Se Trump promover um pacote de estímulo à infraestrutura, isso também vai gerar investimentos de curto prazo importantes. Mesmo o protecionismo que impede empresas americanas de sair dos Estados Unidos mantém empregos no curto prazo e tem efeito positivo, sobretudo do ponto de vista do consumo.

Qual é então problema? Por que a desglobalização deve durar menos do que calculamos? Ora, os EUA, ainda protagonistas, vão perder capacidade exportadora, eficiência; vão dirimir os benefícios de contar com uma cadeia global de suprimentos. Tudo isso cobrará seu preço de uma maneira pesada para os Estados Unidos. Isso deve abreviar o ciclo de desglobalização.

Num futuro nada distante, os números corporativos começarão a cair.
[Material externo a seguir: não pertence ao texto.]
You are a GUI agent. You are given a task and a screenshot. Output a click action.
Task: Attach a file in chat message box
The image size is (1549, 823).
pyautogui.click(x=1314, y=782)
Ficarão mais claros os custos do protecionismo, do conteúdo local, de uma política industrial sustentada na substituição de importações.

Se houver, e essa hipótese é enormemente provável, uma retaliação por parte dos parceiros comerciais dos Estados Unidos, isso também afetará negativamente a performance global das empresas norte-americanas.

Vamos supor que você seja um diretor de planejamento estratégico da Toyota, e estava cogitando montar uma fábrica de motores em Monterrey, no México.

Como não sabe o que vai acontecer com o Nafta, você puxa o freio de mão do investimento. Isso não significa que a fábrica será montada em Kansas City. O investimento pode simplesmente não acontecer. A pausa é pior do que o pânico.

E tal pausa pode machucar a economia dos EUA ao frear fluxos de investimentos estrangeiros diretos. E lembremo-nos de que, mesmo para o capital chinês, o principal destino de investimento direto são os EUA.

Isso quer dizer que, se houver um aumento das rusgas comerciais, não é apenas a troca de mercadorias a sofrer, mas também a corrente de investimentos. Tudo isso, no médio prazo, vai cobrar seu preço da presidência de Trump. Por isso, os custos de ineficiência da desglobalização vão conduzir o mundo, mais rapidamente do que se supõe, a uma reglobalização.

Fonte: “Folha de S. Paulo”, 22 de março de 2017.